▸ **AIM OF THE EXERCISE**
Present each line of the listing below as an item in a numbered list, omitting all blank lines.

Data listing
--------------------------------

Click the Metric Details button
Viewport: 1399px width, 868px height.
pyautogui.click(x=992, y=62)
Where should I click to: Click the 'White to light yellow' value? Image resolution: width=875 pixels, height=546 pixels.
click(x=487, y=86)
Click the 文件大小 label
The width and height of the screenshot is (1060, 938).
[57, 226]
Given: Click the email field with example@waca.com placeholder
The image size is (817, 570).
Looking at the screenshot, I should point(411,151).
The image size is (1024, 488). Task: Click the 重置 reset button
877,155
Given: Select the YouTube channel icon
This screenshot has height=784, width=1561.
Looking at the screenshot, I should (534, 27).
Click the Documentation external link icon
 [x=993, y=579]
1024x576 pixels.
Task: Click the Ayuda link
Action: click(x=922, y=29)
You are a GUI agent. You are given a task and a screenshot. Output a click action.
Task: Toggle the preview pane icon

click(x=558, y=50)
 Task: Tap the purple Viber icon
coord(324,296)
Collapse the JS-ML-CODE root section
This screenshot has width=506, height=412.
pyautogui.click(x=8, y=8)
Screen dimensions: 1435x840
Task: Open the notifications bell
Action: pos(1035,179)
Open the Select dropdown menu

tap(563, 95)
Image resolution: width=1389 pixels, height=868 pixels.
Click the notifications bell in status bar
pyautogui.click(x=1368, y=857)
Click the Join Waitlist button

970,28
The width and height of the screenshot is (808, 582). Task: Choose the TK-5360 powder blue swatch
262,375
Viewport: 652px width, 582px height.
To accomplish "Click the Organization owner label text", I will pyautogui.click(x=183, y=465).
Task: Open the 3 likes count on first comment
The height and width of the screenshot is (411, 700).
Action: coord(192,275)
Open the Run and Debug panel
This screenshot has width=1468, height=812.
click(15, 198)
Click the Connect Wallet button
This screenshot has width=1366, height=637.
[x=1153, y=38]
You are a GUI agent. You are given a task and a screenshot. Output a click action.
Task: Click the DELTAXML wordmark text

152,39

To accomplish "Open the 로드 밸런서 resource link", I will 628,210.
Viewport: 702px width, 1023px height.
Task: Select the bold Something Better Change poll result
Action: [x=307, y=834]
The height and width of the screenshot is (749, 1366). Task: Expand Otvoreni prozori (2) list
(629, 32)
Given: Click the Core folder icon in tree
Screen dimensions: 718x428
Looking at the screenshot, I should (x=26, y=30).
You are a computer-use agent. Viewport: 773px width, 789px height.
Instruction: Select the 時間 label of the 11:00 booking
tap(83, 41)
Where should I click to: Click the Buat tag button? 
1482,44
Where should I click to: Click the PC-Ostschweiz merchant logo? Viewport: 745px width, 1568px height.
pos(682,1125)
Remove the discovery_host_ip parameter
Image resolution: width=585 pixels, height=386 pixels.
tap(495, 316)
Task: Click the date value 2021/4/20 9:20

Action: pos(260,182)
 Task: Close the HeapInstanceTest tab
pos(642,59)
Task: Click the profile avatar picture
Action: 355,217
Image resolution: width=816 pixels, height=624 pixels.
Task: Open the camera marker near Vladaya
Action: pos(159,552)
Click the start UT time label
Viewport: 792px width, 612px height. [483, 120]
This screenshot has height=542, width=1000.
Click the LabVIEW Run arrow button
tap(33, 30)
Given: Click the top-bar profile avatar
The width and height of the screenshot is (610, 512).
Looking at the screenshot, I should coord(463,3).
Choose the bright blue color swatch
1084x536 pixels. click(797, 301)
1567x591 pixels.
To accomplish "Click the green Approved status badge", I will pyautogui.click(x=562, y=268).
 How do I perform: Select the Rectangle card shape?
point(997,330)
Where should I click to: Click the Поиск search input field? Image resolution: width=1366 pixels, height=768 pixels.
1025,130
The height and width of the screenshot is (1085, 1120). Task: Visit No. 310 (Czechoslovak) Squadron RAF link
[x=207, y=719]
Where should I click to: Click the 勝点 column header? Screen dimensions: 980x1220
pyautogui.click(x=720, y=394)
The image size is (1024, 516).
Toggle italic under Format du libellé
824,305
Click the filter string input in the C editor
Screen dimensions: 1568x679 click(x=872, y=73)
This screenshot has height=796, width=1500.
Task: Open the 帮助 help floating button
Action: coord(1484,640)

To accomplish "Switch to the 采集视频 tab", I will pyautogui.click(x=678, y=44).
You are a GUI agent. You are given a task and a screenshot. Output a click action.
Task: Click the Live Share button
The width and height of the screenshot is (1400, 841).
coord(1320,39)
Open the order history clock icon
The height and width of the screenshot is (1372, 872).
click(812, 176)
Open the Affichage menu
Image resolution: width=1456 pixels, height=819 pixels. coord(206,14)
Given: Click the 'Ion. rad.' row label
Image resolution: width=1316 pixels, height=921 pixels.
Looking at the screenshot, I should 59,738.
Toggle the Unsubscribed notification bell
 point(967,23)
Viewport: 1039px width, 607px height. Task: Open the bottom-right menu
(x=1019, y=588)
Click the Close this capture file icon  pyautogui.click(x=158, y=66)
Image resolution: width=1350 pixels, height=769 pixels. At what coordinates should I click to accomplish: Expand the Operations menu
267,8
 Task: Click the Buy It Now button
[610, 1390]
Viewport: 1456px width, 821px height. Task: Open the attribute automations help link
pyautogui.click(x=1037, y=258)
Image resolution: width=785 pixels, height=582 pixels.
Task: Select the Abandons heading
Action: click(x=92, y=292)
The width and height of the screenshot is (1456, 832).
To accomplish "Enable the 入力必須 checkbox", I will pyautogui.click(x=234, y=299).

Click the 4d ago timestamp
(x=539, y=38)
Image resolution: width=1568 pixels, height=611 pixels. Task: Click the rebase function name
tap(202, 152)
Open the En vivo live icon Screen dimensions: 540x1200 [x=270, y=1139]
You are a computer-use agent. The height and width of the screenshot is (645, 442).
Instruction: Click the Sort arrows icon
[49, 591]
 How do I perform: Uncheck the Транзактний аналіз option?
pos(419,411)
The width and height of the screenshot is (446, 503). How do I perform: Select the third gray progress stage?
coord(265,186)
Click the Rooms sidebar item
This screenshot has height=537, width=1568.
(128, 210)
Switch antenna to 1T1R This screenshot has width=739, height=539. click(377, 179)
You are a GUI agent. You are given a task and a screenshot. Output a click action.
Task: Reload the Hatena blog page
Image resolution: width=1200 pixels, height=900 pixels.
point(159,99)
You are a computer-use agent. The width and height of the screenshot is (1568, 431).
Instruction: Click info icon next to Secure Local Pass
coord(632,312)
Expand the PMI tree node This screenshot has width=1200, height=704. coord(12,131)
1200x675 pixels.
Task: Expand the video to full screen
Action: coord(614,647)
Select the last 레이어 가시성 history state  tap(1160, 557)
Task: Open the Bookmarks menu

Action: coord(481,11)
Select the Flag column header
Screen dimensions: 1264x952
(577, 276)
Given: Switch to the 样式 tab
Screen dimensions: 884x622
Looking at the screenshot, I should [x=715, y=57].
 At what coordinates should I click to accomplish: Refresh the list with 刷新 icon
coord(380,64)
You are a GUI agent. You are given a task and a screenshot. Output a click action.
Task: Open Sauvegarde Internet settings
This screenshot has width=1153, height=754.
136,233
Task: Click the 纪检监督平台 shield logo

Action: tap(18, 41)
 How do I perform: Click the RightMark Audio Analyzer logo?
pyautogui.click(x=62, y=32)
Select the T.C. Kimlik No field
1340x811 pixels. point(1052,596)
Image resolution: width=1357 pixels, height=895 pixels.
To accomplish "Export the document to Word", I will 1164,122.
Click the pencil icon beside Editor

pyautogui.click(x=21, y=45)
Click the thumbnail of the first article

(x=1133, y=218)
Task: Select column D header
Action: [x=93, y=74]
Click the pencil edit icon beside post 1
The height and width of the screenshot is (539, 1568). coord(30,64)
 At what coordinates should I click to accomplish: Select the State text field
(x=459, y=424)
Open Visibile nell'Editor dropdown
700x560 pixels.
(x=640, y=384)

--------------------------------

▸ **ANSWER TO THE TASK**
1. Click the Metric Details button
2. Viewport: 1399px width, 868px height.
3. pyautogui.click(x=992, y=62)
4. Where should I click to: Click the 'White to light yellow' value? Image resolution: width=875 pixels, height=546 pixels.
5. click(x=487, y=86)
6. Click the 文件大小 label
7. The width and height of the screenshot is (1060, 938).
8. [57, 226]
9. Given: Click the email field with example@waca.com placeholder
10. The image size is (817, 570).
11. Looking at the screenshot, I should point(411,151).
12. The image size is (1024, 488). Task: Click the 重置 reset button
13. 877,155
14. Given: Select the YouTube channel icon
15. This screenshot has height=784, width=1561.
16. Looking at the screenshot, I should (534, 27).
17. Click the Documentation external link icon
18.  [x=993, y=579]
19. 1024x576 pixels.
20. Task: Click the Ayuda link
21. Action: click(x=922, y=29)
22. You are a GUI agent. You are given a task and a screenshot. Output a click action.
23. Task: Toggle the preview pane icon
24. click(x=558, y=50)
25.  Task: Tap the purple Viber icon
26. coord(324,296)
27. Collapse the JS-ML-CODE root section
28. This screenshot has width=506, height=412.
29. pyautogui.click(x=8, y=8)
30. Screen dimensions: 1435x840
31. Task: Open the notifications bell
32. Action: pos(1035,179)
33. Open the Select dropdown menu
34. tap(563, 95)
35. Image resolution: width=1389 pixels, height=868 pixels.
36. Click the notifications bell in status bar
37. pyautogui.click(x=1368, y=857)
38. Click the Join Waitlist button
39. 970,28
40. The width and height of the screenshot is (808, 582). Task: Choose the TK-5360 powder blue swatch
41. 262,375
42. Viewport: 652px width, 582px height.
43. To accomplish "Click the Organization owner label text", I will pyautogui.click(x=183, y=465).
44. Task: Open the 3 likes count on first comment
45. The height and width of the screenshot is (411, 700).
46. Action: coord(192,275)
47. Open the Run and Debug panel
48. This screenshot has width=1468, height=812.
49. click(15, 198)
50. Click the Connect Wallet button
51. This screenshot has width=1366, height=637.
52. [x=1153, y=38]
53. You are a GUI agent. You are given a task and a screenshot. Output a click action.
54. Task: Click the DELTAXML wordmark text
55. 152,39
56. To accomplish "Open the 로드 밸런서 resource link", I will 628,210.
57. Viewport: 702px width, 1023px height.
58. Task: Select the bold Something Better Change poll result
59. Action: [x=307, y=834]
60. The height and width of the screenshot is (749, 1366). Task: Expand Otvoreni prozori (2) list
61. (629, 32)
62. Given: Click the Core folder icon in tree
63. Screen dimensions: 718x428
64. Looking at the screenshot, I should (x=26, y=30).
65. You are a computer-use agent. Viewport: 773px width, 789px height.
66. Instruction: Select the 時間 label of the 11:00 booking
67. tap(83, 41)
68. Where should I click to: Click the Buat tag button? 
69. 1482,44
70. Where should I click to: Click the PC-Ostschweiz merchant logo? Viewport: 745px width, 1568px height.
71. pos(682,1125)
72. Remove the discovery_host_ip parameter
73. Image resolution: width=585 pixels, height=386 pixels.
74. tap(495, 316)
75. Task: Click the date value 2021/4/20 9:20
76. Action: pos(260,182)
77.  Task: Close the HeapInstanceTest tab
78. pos(642,59)
79. Task: Click the profile avatar picture
80. Action: 355,217
81. Image resolution: width=816 pixels, height=624 pixels.
82. Task: Open the camera marker near Vladaya
83. Action: pos(159,552)
84. Click the start UT time label
85. Viewport: 792px width, 612px height. [483, 120]
86. This screenshot has height=542, width=1000.
87. Click the LabVIEW Run arrow button
88. tap(33, 30)
89. Given: Click the top-bar profile avatar
90. The width and height of the screenshot is (610, 512).
91. Looking at the screenshot, I should coord(463,3).
92. Choose the bright blue color swatch
93. 1084x536 pixels. click(797, 301)
94. 1567x591 pixels.
95. To accomplish "Click the green Approved status badge", I will pyautogui.click(x=562, y=268).
96.  How do I perform: Select the Rectangle card shape?
97. point(997,330)
98. Where should I click to: Click the Поиск search input field? Image resolution: width=1366 pixels, height=768 pixels.
99. 1025,130
100. The height and width of the screenshot is (1085, 1120). Task: Visit No. 310 (Czechoslovak) Squadron RAF link
101. [x=207, y=719]
102. Where should I click to: Click the 勝点 column header? Screen dimensions: 980x1220
103. pyautogui.click(x=720, y=394)
104. The image size is (1024, 516).
105. Toggle italic under Format du libellé
106. 824,305
107. Click the filter string input in the C editor
108. Screen dimensions: 1568x679 click(x=872, y=73)
109. This screenshot has height=796, width=1500.
110. Task: Open the 帮助 help floating button
111. Action: coord(1484,640)
112. To accomplish "Switch to the 采集视频 tab", I will pyautogui.click(x=678, y=44).
113. You are a GUI agent. You are given a task and a screenshot. Output a click action.
114. Task: Click the Live Share button
115. The width and height of the screenshot is (1400, 841).
116. coord(1320,39)
117. Open the order history clock icon
118. The height and width of the screenshot is (1372, 872).
119. click(812, 176)
120. Open the Affichage menu
121. Image resolution: width=1456 pixels, height=819 pixels. coord(206,14)
122. Given: Click the 'Ion. rad.' row label
123. Image resolution: width=1316 pixels, height=921 pixels.
124. Looking at the screenshot, I should 59,738.
125. Toggle the Unsubscribed notification bell
126.  point(967,23)
127. Viewport: 1039px width, 607px height. Task: Open the bottom-right menu
128. (x=1019, y=588)
129. Click the Close this capture file icon  pyautogui.click(x=158, y=66)
130. Image resolution: width=1350 pixels, height=769 pixels. At what coordinates should I click to accomplish: Expand the Operations menu
131. 267,8
132.  Task: Click the Buy It Now button
133. [610, 1390]
134. Viewport: 1456px width, 821px height. Task: Open the attribute automations help link
135. pyautogui.click(x=1037, y=258)
136. Image resolution: width=785 pixels, height=582 pixels.
137. Task: Select the Abandons heading
138. Action: click(x=92, y=292)
139. The width and height of the screenshot is (1456, 832).
140. To accomplish "Enable the 入力必須 checkbox", I will pyautogui.click(x=234, y=299).
141. Click the 4d ago timestamp
142. (x=539, y=38)
143. Image resolution: width=1568 pixels, height=611 pixels. Task: Click the rebase function name
144. tap(202, 152)
145. Open the En vivo live icon Screen dimensions: 540x1200 [x=270, y=1139]
146. You are a computer-use agent. The height and width of the screenshot is (645, 442).
147. Instruction: Click the Sort arrows icon
148. [49, 591]
149.  How do I perform: Uncheck the Транзактний аналіз option?
150. pos(419,411)
151. The width and height of the screenshot is (446, 503). How do I perform: Select the third gray progress stage?
152. coord(265,186)
153. Click the Rooms sidebar item
154. This screenshot has height=537, width=1568.
155. (128, 210)
156. Switch antenna to 1T1R This screenshot has width=739, height=539. click(377, 179)
157. You are a GUI agent. You are given a task and a screenshot. Output a click action.
158. Task: Reload the Hatena blog page
159. Image resolution: width=1200 pixels, height=900 pixels.
160. point(159,99)
161. You are a computer-use agent. The width and height of the screenshot is (1568, 431).
162. Instruction: Click info icon next to Secure Local Pass
163. coord(632,312)
164. Expand the PMI tree node This screenshot has width=1200, height=704. coord(12,131)
165. 1200x675 pixels.
166. Task: Expand the video to full screen
167. Action: coord(614,647)
168. Select the last 레이어 가시성 history state  tap(1160, 557)
169. Task: Open the Bookmarks menu
170. Action: coord(481,11)
171. Select the Flag column header
172. Screen dimensions: 1264x952
173. (577, 276)
174. Given: Switch to the 样式 tab
175. Screen dimensions: 884x622
176. Looking at the screenshot, I should [x=715, y=57].
177.  At what coordinates should I click to accomplish: Refresh the list with 刷新 icon
178. coord(380,64)
179. You are a GUI agent. You are given a task and a screenshot. Output a click action.
180. Task: Open Sauvegarde Internet settings
181. This screenshot has width=1153, height=754.
182. 136,233
183. Task: Click the 纪检监督平台 shield logo
184. Action: tap(18, 41)
185.  How do I perform: Click the RightMark Audio Analyzer logo?
186. pyautogui.click(x=62, y=32)
187. Select the T.C. Kimlik No field
188. 1340x811 pixels. point(1052,596)
189. Image resolution: width=1357 pixels, height=895 pixels.
190. To accomplish "Export the document to Word", I will 1164,122.
191. Click the pencil icon beside Editor
192. pyautogui.click(x=21, y=45)
193. Click the thumbnail of the first article
194. (x=1133, y=218)
195. Task: Select column D header
196. Action: [x=93, y=74]
197. Click the pencil edit icon beside post 1
198. The height and width of the screenshot is (539, 1568). coord(30,64)
199.  At what coordinates should I click to accomplish: Select the State text field
200. (x=459, y=424)
201. Open Visibile nell'Editor dropdown
202. 700x560 pixels.
203. (x=640, y=384)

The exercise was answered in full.